#### Information
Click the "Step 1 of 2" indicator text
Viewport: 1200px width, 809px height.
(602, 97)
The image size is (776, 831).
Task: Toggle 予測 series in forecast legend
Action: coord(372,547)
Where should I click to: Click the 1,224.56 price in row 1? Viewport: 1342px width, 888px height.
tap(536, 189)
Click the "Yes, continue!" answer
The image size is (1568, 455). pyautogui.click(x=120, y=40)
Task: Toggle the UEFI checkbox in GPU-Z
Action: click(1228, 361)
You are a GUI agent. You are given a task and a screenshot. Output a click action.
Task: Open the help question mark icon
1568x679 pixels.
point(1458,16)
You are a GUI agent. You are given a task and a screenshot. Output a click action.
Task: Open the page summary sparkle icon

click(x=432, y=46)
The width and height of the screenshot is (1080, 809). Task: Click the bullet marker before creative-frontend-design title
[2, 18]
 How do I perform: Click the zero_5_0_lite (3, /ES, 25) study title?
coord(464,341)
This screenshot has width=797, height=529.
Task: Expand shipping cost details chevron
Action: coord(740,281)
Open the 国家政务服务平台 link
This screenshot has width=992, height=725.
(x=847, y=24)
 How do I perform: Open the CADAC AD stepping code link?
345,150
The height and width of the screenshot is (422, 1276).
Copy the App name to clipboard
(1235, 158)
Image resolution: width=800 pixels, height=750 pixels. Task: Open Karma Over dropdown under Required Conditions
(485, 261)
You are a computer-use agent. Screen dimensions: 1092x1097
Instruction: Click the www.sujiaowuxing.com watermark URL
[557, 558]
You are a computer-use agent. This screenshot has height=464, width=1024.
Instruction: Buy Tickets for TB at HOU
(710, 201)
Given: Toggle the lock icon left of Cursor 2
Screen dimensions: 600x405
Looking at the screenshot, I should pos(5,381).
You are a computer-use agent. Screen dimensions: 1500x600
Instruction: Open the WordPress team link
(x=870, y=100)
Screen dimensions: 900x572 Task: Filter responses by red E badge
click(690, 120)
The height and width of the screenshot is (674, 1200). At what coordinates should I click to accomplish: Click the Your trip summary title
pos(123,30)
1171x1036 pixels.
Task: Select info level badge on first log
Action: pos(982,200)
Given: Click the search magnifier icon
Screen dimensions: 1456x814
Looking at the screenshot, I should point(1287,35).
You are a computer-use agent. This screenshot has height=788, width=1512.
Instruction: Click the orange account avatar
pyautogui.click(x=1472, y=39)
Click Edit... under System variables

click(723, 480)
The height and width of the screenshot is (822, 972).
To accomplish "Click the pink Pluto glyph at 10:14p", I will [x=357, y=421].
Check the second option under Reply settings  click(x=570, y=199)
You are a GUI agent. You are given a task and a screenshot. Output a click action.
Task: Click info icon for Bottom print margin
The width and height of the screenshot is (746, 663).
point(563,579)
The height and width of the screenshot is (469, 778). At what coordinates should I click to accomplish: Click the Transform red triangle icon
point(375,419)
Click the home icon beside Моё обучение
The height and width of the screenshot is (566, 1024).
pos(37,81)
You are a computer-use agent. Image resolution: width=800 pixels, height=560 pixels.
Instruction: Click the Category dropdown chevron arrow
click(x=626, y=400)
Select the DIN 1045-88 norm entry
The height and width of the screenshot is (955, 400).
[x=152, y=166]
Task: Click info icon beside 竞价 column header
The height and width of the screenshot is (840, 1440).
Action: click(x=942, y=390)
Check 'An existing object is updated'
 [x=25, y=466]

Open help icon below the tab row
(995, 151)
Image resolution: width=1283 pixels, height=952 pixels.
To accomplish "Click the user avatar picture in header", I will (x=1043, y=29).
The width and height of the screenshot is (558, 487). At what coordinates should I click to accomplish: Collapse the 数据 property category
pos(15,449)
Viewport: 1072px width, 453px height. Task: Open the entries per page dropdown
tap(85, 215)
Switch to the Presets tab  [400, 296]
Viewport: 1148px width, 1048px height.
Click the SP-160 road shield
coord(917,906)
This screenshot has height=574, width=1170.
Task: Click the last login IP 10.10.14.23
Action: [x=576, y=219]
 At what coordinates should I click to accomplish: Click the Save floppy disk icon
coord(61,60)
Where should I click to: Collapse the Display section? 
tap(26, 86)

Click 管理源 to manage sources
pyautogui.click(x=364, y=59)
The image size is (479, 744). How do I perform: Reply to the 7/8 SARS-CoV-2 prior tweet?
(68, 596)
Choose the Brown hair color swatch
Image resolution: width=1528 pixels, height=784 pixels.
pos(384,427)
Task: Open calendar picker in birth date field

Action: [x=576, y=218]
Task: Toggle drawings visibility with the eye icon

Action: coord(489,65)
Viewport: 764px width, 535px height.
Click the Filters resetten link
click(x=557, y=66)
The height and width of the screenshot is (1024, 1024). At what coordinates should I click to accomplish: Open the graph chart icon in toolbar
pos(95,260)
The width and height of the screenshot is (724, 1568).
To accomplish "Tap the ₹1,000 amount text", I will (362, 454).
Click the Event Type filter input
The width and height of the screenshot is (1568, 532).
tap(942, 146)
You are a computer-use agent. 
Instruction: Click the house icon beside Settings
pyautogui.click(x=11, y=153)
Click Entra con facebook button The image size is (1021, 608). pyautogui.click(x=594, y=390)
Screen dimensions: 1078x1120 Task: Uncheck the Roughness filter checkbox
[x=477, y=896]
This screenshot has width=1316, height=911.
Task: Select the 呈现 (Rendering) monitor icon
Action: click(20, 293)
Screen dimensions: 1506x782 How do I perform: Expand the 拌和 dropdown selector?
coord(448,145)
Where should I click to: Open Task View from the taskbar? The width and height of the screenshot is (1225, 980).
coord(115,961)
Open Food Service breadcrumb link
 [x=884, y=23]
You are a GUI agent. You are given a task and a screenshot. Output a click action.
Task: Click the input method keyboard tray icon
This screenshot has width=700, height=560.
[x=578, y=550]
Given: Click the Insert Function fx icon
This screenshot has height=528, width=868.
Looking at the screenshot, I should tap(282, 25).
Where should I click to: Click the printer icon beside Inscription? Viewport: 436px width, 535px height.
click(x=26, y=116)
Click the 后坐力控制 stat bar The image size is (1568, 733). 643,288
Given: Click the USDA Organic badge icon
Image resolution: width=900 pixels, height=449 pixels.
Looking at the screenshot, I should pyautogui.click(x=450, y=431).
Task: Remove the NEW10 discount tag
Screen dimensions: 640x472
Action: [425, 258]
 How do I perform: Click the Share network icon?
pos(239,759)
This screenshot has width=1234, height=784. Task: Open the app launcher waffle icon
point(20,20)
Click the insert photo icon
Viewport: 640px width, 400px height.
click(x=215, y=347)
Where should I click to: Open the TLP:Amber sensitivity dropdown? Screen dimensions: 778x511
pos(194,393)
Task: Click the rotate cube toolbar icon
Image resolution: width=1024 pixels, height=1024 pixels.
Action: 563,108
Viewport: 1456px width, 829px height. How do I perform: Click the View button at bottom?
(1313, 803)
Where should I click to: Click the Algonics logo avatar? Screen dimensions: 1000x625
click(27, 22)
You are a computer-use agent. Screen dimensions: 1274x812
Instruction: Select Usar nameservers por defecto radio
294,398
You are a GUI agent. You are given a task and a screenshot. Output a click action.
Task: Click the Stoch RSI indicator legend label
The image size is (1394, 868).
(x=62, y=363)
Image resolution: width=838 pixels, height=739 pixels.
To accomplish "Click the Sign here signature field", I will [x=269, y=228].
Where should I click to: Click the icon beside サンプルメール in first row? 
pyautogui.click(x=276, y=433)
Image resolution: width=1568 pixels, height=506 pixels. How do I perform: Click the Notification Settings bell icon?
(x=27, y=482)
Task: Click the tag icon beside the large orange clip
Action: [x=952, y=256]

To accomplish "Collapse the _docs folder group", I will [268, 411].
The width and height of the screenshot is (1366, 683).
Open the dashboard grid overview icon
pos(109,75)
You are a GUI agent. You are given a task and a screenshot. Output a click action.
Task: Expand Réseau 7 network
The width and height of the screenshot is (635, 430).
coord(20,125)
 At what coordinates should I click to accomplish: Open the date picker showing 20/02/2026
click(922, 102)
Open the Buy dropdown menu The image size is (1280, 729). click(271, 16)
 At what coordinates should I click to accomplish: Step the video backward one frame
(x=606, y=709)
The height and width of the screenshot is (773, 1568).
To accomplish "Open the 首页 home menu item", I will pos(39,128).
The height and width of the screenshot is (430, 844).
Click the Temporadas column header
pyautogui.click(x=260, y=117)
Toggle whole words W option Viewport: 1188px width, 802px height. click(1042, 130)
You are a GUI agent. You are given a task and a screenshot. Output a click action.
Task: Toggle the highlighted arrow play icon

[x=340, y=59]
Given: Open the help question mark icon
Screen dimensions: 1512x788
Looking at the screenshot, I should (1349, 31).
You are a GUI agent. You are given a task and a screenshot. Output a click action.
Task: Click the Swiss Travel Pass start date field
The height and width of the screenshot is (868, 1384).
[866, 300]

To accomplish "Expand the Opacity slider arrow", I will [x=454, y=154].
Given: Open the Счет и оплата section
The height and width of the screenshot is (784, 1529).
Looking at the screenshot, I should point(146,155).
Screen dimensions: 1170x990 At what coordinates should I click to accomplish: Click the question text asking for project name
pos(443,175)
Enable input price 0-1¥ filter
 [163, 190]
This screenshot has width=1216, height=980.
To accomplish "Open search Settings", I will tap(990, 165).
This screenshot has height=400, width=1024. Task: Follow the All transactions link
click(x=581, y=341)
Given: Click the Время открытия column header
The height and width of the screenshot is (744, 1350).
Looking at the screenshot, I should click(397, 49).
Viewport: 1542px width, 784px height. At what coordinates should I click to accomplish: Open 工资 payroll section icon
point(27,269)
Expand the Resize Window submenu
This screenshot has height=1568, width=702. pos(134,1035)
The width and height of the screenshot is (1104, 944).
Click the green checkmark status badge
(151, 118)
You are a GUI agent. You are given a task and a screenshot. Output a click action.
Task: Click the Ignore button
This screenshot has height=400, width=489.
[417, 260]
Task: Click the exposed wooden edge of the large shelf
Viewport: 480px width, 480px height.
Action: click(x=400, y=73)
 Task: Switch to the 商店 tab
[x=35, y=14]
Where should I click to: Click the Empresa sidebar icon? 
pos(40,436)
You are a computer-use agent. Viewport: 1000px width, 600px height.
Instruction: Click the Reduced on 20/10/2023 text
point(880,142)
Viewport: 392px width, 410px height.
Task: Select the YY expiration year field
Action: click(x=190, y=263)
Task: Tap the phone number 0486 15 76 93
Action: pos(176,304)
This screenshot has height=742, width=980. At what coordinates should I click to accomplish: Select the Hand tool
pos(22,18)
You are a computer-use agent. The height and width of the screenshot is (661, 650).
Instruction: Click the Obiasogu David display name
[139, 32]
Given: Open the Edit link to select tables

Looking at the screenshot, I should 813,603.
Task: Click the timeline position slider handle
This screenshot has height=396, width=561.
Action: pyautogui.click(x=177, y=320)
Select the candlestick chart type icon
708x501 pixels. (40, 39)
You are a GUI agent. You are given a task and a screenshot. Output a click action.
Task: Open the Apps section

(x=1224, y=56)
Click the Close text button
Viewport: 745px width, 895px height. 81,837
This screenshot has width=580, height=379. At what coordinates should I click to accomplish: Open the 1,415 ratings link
########
* What you are asked to do: Report back every line of the entries in which "computer" occurs.

* Written reply:
You are a computer-use agent. Screen dimensions: 1092x1097
You are a computer-use agent. This screenshot has height=464, width=1024.
You are a computer-use agent. Screen dimensions: 1500x600
You are a computer-use agent. This screenshot has height=788, width=1512.
You are a computer-use agent. Image resolution: width=800 pixels, height=560 pixels.
You are a computer-use agent. 
You are a computer-use agent. Screen dimensions: 1274x812
You are a computer-use agent. Viewport: 1000px width, 600px height.
You are a computer-use agent. The height and width of the screenshot is (661, 650).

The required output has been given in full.